One of the most thorough pieces of work was done by Justin Wolfers of Stanford and Andrew Leigh, then at Harvard, which suggests Australian polls had no predictive power beyond a few months before an election See http://users.nber.org/~jwolfers/Papers/GSB1723-ThreeTools.pdf Wolfers and Leigh also looked at two other predictive tools – betting markets and combinations of economic factors. A popular version of the latter for a while was the ‘misery index’ created by Arthur Okun and calculated by adding the inflation and unemployment rates. Wolfers and Leigh found economic indicators (not the misery index) as such were quite good indicators and the betting markets were not bad either.
There is also an Australian strategy and corporate advisory firm, Pottinger, which uses the same Bayesian techniques as Silver. They did an exercise on the 2013 election which was interesting. See http://www.pottinger.com/uploads/1/9/5/1/19512909/tr_poll_tracker_v4.pdf They got the result right – which was hardly surprising – but the techniques they used are an interesting insight into Bayesian probability theories as they apply to polls and politics.
Simon Jackman, a Stanford political science professor, (http://jackman.stanford.edu/) has also done work on polling and looking at tools to interpret them, encompassing things like ‘house effects’ and how particular polling organisation’s methodologies produce particular results. He is an excellent guide to how one should interpret opinion polls and, while he often says he is not talking about how the media interprets them, the sub text is fairly damning. If you visit his site he has a section on Bayes. He has also written a book, Bayesian Analysis for the Social Sciences, which among other things, guides the reader through some of the software which helps employ Bayesian analysis.

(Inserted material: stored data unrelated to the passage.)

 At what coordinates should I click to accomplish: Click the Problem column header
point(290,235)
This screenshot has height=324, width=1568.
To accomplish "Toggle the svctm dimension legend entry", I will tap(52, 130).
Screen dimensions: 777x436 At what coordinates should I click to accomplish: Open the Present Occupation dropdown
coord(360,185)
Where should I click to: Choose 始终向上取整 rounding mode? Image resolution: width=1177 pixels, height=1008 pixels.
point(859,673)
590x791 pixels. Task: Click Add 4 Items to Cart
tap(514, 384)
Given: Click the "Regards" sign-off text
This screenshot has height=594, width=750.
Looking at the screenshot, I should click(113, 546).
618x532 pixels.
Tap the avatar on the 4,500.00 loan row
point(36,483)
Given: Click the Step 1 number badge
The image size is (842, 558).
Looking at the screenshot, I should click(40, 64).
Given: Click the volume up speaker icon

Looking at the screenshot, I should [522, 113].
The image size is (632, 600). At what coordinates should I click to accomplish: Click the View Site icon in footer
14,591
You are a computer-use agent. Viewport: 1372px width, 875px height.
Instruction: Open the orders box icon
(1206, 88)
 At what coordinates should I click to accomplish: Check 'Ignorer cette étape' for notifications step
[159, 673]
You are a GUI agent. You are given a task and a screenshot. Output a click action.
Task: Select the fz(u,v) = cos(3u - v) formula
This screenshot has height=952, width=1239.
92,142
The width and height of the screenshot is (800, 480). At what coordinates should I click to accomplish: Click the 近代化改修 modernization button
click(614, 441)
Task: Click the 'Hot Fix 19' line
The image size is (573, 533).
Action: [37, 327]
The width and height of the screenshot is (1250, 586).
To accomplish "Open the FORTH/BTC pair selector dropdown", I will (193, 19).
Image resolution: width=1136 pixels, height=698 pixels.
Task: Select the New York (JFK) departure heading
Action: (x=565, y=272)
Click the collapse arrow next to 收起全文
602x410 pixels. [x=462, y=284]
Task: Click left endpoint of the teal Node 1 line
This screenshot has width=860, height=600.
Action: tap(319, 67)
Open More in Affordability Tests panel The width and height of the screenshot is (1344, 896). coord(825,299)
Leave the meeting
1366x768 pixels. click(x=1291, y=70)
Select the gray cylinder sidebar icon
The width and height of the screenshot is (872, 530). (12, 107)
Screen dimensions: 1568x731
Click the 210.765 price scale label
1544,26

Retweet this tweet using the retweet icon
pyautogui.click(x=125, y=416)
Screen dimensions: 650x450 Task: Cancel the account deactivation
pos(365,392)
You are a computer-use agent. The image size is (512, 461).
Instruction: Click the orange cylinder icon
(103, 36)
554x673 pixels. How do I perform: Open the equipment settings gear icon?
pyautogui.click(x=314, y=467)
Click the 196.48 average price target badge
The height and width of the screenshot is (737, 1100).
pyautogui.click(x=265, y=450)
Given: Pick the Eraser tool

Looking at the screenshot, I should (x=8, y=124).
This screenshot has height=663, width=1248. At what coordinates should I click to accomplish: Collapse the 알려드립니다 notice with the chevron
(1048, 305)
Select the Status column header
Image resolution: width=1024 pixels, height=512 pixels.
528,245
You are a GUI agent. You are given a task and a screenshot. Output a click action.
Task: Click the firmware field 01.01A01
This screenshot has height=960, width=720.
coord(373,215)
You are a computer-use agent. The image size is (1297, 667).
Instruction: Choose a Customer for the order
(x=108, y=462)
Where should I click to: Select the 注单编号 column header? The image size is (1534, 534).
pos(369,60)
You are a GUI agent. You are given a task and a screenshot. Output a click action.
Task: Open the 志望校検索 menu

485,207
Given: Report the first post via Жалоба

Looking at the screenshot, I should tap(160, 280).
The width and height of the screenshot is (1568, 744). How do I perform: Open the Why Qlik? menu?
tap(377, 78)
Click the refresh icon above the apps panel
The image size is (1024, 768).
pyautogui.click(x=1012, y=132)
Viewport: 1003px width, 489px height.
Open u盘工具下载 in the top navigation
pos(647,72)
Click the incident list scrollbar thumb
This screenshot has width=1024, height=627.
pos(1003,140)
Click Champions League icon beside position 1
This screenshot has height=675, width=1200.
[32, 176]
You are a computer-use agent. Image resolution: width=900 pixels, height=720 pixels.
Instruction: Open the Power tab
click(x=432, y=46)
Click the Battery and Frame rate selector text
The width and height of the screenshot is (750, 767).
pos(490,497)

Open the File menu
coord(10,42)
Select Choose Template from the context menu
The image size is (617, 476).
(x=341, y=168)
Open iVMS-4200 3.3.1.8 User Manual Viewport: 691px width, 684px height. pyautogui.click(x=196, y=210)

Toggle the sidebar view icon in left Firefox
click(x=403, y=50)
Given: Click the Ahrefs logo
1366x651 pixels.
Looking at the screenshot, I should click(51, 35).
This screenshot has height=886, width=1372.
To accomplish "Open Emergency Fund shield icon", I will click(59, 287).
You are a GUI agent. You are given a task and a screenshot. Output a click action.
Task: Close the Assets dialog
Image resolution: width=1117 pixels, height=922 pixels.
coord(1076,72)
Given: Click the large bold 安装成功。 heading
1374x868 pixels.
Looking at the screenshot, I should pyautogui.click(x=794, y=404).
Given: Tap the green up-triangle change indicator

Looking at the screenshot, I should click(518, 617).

But the third tool Wolfers and Leigh use – the betting markets – are probably better than economic data, which is relatively sparse at the State level, or polls as a way of predicting State elections. Current betting on the Victorian election shows odds of Libs 2.75 to 1 and ALP 1.4 to one. The odds are not generous – even in a two horse race – but the blog’s SP bookmaking grandfather, who had never heard of Bayes, would probably be edging the ALP numbers even closer to even money on the latest data.
The other interesting thing about this is, of course, Andrew Leigh, who is now an ACT MHR and probably one of the best things to happen to the Federal ALP Parliamentary Party in recent years. He is a genuinely deep thinker and researcher with a gift for campaigning and a willingness to explore policies and issues beyond sound bites. His new book, The Economics of Just About Everything, is due out late July and should be as well worth reading as his book on inequality, Battlers and Billionaires. In a small way Leigh is following the Whitlam path of analysis and policy development as part of the plan to win.
And then there is internal polling. Now the blog is deeply suspicious of claims about internal polls and is generally not prepared to believe them unless they come with a certified copy of the results and the raw data on which they are based. But there are hints from here and there that internal polling shows that Tony Abbott and his budget are a significant part of the Victorian Liberals problem. If the claims are correct they will be confirmed by whether Abbott gets any closer to the Victorian election campaign than Darwin or some conveniently organised overseas jaunt.
And speaking of Gough and our current much-loved PM, when, sadly, Gough Whitlam leaves us will Abbott will be as churlish in his comments as he was when Margaret Whitlam died? It would not be unexpected from a man who elevates sound bites above policy analysis and evidence and the question will be: will he be able to muster the necessary grace? If my grandfather could miraculously re-appear from his betting shop in a Carlton back lane he might give you long odds on it.